FEEL-GOOD FOOD MAY BE ADDICTIVE




     For some people, getting hooked on super-tasty food seems to cause addiction just like alcohol or smoking and harms the body.  Sugary soda and ice cream, salty French fries and pizza might be partly responsible for their cravings, binge-eating and weight gain.  High levels of sugar, fat, and salt and other food additives can hijack the pathways of the brain in ways that are similar to opiates and other drugs.

     Evidence suggests that sugar, in particular stimulates greater release of chemicals in the brain, including dopamine, the “pleasure molecule” than those triggered by fruit and vegetables.  Over time the brain’s circuitry may become rewired to produce less dopamine in response to high-calorie flavour-enhanced food.  Some people may eat more, attempting to stimulate dopamine with high-calorie foods.  Genetics and environmental factors like consumption of alcohol, nicotine, or narcotics.  “Conceptually, it is clear that highly palatable foods can have drug-like effects in the brain, and can cause compulsive overuse and food addiction,” says Mark S Gold., M.D., chairman of the psychiatry department at the University of Florida in Gainesville and author of many studies on the topic, many done with animals.

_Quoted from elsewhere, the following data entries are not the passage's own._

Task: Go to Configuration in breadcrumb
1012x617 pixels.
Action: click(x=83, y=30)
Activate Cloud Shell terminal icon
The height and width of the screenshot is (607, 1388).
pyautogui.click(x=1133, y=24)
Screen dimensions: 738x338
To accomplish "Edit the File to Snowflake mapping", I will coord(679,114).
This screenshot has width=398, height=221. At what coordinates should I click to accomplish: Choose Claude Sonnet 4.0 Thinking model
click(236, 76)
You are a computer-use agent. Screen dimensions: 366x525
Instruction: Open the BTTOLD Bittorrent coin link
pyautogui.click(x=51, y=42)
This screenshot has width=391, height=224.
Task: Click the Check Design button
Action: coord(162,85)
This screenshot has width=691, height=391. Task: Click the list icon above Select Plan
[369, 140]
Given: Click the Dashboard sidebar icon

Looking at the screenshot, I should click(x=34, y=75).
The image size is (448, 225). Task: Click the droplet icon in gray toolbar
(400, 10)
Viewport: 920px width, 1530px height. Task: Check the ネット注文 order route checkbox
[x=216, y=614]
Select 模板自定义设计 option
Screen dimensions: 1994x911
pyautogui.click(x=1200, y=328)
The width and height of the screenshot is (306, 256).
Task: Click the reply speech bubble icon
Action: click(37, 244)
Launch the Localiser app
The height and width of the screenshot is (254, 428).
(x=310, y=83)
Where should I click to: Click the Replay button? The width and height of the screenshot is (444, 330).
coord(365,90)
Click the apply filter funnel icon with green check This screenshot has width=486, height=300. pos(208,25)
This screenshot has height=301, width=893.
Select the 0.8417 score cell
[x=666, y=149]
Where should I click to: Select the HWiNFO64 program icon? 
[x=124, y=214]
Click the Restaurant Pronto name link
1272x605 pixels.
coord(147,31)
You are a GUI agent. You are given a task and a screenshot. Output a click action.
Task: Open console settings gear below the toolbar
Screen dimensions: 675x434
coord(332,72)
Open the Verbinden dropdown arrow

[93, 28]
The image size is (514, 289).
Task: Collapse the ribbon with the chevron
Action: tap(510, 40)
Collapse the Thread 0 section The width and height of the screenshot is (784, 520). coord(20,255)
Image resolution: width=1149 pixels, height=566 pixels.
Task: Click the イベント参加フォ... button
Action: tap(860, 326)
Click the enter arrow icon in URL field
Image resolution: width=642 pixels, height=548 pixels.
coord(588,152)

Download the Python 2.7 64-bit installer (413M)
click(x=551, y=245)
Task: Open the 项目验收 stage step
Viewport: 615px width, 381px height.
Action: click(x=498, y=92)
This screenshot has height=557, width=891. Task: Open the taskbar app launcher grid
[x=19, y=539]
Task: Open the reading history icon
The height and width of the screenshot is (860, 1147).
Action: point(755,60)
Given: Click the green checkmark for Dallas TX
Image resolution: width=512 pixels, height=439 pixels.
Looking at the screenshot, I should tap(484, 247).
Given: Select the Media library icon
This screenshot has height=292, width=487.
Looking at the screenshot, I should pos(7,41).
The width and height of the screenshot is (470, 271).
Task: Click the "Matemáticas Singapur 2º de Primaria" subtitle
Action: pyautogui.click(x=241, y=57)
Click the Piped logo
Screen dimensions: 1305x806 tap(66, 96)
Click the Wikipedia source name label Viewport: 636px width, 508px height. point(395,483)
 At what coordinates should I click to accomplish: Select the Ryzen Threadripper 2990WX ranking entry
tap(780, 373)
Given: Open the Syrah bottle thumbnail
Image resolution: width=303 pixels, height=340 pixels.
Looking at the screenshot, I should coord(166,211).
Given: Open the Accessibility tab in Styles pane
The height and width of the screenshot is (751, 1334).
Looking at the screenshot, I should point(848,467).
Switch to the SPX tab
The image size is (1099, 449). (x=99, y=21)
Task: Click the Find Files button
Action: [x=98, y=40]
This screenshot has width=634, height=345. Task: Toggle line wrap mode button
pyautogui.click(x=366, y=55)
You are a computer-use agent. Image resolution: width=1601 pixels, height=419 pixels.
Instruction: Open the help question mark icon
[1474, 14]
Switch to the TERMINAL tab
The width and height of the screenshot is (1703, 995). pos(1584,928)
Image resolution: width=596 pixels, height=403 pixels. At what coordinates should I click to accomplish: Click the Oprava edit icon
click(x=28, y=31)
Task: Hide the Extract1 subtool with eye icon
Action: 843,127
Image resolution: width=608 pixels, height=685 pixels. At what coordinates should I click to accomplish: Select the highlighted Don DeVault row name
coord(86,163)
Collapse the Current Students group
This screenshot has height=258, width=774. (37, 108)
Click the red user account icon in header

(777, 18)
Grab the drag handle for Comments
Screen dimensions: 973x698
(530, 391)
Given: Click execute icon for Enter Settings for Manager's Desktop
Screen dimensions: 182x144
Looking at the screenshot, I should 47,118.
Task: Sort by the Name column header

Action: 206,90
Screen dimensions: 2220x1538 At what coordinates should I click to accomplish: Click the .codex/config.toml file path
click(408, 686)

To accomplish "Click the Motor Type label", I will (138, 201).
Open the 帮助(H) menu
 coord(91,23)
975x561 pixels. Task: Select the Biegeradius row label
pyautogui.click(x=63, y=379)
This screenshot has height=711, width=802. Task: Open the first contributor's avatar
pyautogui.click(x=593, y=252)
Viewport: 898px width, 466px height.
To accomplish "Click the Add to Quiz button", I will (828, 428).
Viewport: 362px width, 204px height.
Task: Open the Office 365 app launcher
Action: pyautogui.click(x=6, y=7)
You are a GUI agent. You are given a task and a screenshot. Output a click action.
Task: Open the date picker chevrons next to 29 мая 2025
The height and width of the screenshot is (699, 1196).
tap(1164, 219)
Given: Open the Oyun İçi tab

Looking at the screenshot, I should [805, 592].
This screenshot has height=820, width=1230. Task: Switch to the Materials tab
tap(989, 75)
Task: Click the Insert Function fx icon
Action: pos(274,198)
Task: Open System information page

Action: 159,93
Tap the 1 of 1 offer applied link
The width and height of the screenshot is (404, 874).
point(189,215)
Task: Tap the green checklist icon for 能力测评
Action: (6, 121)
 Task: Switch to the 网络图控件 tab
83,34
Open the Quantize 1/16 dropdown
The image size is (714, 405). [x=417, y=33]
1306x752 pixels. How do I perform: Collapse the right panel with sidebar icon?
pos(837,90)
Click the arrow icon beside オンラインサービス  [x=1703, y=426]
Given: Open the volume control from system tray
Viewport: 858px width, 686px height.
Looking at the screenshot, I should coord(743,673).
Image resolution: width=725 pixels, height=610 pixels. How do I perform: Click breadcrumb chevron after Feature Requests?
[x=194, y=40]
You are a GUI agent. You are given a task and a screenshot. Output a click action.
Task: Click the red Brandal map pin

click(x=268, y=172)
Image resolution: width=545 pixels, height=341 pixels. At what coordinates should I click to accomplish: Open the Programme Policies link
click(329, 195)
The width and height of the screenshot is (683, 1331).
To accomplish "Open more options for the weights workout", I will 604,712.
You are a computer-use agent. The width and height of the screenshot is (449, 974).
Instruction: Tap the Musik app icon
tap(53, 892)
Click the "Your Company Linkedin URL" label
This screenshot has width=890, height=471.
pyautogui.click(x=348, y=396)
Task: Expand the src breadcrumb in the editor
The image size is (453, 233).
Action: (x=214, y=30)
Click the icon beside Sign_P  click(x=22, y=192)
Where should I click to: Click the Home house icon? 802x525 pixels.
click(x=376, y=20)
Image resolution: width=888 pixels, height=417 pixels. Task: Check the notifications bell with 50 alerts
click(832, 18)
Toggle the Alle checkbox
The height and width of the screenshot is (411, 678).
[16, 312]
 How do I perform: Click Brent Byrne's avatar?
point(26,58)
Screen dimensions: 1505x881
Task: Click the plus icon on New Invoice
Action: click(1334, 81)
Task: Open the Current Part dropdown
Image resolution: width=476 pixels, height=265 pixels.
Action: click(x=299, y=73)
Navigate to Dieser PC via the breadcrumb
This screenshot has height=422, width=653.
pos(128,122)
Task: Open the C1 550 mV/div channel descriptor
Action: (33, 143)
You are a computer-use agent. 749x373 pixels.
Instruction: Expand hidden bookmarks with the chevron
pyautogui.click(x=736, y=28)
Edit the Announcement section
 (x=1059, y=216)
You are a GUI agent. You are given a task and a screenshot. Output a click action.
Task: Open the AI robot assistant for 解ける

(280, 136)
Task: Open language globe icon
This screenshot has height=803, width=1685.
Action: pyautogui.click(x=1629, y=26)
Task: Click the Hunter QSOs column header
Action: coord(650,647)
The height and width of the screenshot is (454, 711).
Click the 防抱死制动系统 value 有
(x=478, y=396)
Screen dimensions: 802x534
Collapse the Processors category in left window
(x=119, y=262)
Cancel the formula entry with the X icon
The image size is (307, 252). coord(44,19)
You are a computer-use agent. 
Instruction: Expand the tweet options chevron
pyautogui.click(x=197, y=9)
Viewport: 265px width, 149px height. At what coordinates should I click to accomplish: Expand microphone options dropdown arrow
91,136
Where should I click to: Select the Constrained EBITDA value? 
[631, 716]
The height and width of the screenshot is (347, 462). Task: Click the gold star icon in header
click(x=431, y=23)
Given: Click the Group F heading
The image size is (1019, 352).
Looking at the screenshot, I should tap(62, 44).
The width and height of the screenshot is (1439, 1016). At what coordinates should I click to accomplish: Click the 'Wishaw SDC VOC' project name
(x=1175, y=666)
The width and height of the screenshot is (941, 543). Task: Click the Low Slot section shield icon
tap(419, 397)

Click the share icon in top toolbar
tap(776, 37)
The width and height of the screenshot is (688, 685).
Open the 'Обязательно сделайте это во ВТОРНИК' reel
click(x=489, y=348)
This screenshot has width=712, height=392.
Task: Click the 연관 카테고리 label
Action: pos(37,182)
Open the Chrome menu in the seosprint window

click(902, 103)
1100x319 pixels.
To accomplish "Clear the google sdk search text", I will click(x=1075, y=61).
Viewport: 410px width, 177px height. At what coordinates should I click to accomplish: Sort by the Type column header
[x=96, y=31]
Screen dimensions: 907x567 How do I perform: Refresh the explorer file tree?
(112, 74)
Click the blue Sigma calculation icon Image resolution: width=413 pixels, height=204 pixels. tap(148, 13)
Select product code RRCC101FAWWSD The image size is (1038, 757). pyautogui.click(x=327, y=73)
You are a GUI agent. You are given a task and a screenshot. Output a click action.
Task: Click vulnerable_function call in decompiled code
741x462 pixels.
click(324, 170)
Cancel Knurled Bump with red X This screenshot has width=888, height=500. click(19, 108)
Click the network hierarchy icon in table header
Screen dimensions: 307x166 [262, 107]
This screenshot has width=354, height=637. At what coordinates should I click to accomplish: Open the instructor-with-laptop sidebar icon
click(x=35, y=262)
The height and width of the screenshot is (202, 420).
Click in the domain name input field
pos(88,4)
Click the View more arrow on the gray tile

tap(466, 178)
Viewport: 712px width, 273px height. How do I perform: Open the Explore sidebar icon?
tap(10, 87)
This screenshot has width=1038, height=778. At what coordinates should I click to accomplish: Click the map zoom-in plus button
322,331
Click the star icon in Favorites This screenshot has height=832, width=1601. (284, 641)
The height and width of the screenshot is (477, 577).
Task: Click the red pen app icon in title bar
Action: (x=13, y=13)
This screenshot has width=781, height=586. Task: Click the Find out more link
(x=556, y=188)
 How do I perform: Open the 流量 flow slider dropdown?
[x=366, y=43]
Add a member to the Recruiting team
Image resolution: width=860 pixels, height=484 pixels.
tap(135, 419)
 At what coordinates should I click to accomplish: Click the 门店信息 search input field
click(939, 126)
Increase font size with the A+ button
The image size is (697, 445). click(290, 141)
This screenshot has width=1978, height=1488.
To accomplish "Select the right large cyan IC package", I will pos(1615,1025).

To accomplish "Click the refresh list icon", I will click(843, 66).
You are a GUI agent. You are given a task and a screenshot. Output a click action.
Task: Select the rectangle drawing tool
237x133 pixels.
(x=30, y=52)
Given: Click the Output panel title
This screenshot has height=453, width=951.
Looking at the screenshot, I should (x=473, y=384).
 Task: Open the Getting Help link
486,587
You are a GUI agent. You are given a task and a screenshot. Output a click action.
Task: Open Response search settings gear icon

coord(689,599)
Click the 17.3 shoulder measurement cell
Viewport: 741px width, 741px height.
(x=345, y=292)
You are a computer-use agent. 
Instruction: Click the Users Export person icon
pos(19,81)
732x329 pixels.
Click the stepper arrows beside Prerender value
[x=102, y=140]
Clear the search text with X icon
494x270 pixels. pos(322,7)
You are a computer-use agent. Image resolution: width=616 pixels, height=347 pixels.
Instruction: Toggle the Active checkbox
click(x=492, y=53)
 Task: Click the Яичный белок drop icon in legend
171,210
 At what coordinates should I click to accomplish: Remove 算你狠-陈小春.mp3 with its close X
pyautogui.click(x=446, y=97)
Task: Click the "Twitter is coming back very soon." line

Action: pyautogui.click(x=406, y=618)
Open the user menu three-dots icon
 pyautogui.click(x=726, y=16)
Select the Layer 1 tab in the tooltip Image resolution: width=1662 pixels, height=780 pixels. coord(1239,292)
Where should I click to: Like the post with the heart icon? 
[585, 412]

     Research involving people has focused on brain-imaging studies, according to a recent review, coauthored by Nora D.Volkow, M.D., director of the National Institute on Drug Abuse.  A 2001 article in which Volkow analyzed dopamine levels in brain scans of obese adults helped to advance the theory that people can be addicted to food.  A recent article, published on-line in October 2011, in Current-topics on Behavioral Neurosciences updates the state of the research.  A team led by the investigators at the Oregon Research Institute in Eugene noticed that MRI’s of the regions of the brain related to reward and the senses lighted up more in obese girls anticipating a chocolate milk shake than when they were actually drinking it, compared with MRI’s of leaner girls.   “There is no longer any question about food addiction” says Kelly Brownell, Ph.D., director of the Yale Rudd Center for Food Policy & Obesity, “the findings raise issues about marketing and selling potentially addictive foods.  The question is where there is an addictive process that gets activated by food that affects enough people in a sufficiently strong way to create a public health menace.”